JAKARTA - Total komitmen investasi di industri baja sejak tahun lalu hingga Juli 2008 tercatat sekitar US$4 miliar. Penanaman modal tersebut dilakukan dalam bentuk pembangunan pabrik baja terintegrasi (integrated steel industry).

Investasi oleh perusahaan lokal dan asing tersebut diharapkan akan memperkuat struktur industri hulu baja nasional sekaligus mengurangi ketergantungan Indonesia terhadap impor.

Dirjen Industri Logam Mesin Tekstil dan Aneka Departemen Perindustrian Ansari Bukhari mengatakan perusahaan baja di dalam negeri gagal memanfaatkan secara optimal pertumbuhan pasar baja di sektor hulu (upstream) selama satu dasawarsa terakhir, padahal sumber bijih besi di Indonesia sangat berlimpah.

Pemerintah, katanya, terus mengarahkan calon pemodal agar mengoptimalkan investasinya di sektor iron making yang menghasilkan produk seperti pellet, besi spons/pig iron untuk membuat slab (untuk baja lembaran seperti HRC/baja canai panas, CRC/baja canai dingin, pelat), billet (untuk kawat baja dan long product a.l.pipa, besi beton/profil).

Perusahaan-perusahaan baja yang berniat menanamkan modalnya yakni Essar Steel Co Ltd (India) yang akan membangun pabrik pengolahan bijih besi di Kalsel dan Kalteng berkapasitas 1 juta ton per tahun dengan total investasi US$1 miliar.

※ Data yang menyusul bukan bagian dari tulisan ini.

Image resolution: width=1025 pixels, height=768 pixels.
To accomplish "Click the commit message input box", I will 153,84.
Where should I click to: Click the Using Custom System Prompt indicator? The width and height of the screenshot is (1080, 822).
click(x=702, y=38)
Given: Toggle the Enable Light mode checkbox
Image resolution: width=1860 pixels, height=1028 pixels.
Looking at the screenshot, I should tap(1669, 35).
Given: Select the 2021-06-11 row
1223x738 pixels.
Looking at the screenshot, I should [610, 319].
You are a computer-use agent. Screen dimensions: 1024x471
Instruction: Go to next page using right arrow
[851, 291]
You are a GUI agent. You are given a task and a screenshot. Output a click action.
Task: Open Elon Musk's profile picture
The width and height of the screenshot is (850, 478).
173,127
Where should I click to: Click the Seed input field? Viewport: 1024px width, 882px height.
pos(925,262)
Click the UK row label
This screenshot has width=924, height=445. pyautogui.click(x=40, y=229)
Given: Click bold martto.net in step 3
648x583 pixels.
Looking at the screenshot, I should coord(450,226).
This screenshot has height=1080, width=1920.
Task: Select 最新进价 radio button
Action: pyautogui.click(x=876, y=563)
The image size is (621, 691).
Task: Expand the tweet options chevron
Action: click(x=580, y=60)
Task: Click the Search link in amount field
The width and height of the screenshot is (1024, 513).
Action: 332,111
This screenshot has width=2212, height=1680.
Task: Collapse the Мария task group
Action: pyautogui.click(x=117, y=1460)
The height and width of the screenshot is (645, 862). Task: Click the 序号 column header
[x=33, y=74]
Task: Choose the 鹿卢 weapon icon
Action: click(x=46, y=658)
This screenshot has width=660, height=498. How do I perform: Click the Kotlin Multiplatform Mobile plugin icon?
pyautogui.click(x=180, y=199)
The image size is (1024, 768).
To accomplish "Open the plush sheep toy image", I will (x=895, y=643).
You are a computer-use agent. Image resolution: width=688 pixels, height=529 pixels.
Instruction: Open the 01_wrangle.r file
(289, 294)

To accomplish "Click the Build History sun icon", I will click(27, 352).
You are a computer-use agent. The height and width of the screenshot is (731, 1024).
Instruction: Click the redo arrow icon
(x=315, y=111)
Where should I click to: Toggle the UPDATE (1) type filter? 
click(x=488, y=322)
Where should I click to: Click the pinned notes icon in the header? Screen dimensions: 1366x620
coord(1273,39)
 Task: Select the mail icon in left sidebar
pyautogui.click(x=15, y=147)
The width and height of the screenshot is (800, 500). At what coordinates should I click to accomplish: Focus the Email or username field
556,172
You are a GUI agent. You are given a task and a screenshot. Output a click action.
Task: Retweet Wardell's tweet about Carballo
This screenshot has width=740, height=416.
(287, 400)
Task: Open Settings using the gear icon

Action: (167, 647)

Sementara itu, Nanjing and Iron Steel Co Ltd (China) akan merampungkan pembangunan pabrik pengolahan bijih besi US$500 juta di Kalsel dan China Nickel Resources Holdings Co (PT Mandan Steel) berinvestasi US$1 miliar secara bertahap selama lima tahun untuk membangun pabrik baja berlapis nikel di Kalsel berkapasitas 1 juta ton.

Selain itu, Ispat Indo (perusahaan afiliasi ArcelorMittal) diam-diam tengah mencari lahan di sekitar Banten dan Lampung untuk merealisasikan rencana pembangunan pabrik slab/billet senilai US$600juta.

Adapun PT Krakatau Steel (Persero)-BUMN baja nasional tengah merampungkan proyek pabrik pengolahan bijih besi berkapasitas 300.000 ton senilai US$60 juta. Perusahaan baja terbesar di Indonesia ini juga menganggarkan dana US$600 juta untuk membangun pabrik billet 1 juta ton per tahun pada 2009.

Menurut Ansari, kinerja industri baja nasional saat ini lebih bertumpu pada sektor flat product (kelompok baja lembaran). Sayangnya, volume produksinya cenderung stagnan dibandingkan dengan konsumsi yang terus naik.

Ansari menambahkan selain itu, ada satu perusahaan patungan antara investor Singapura dan swasta nasional [PT Growth Sumatra Industry Ltd] yakni PT Indo Ferro yang juga berminat membangun pabrik besi spons (pig iron) berkapasitas 500.000 ton di kawasan Cilegon pada pertengahan 2008.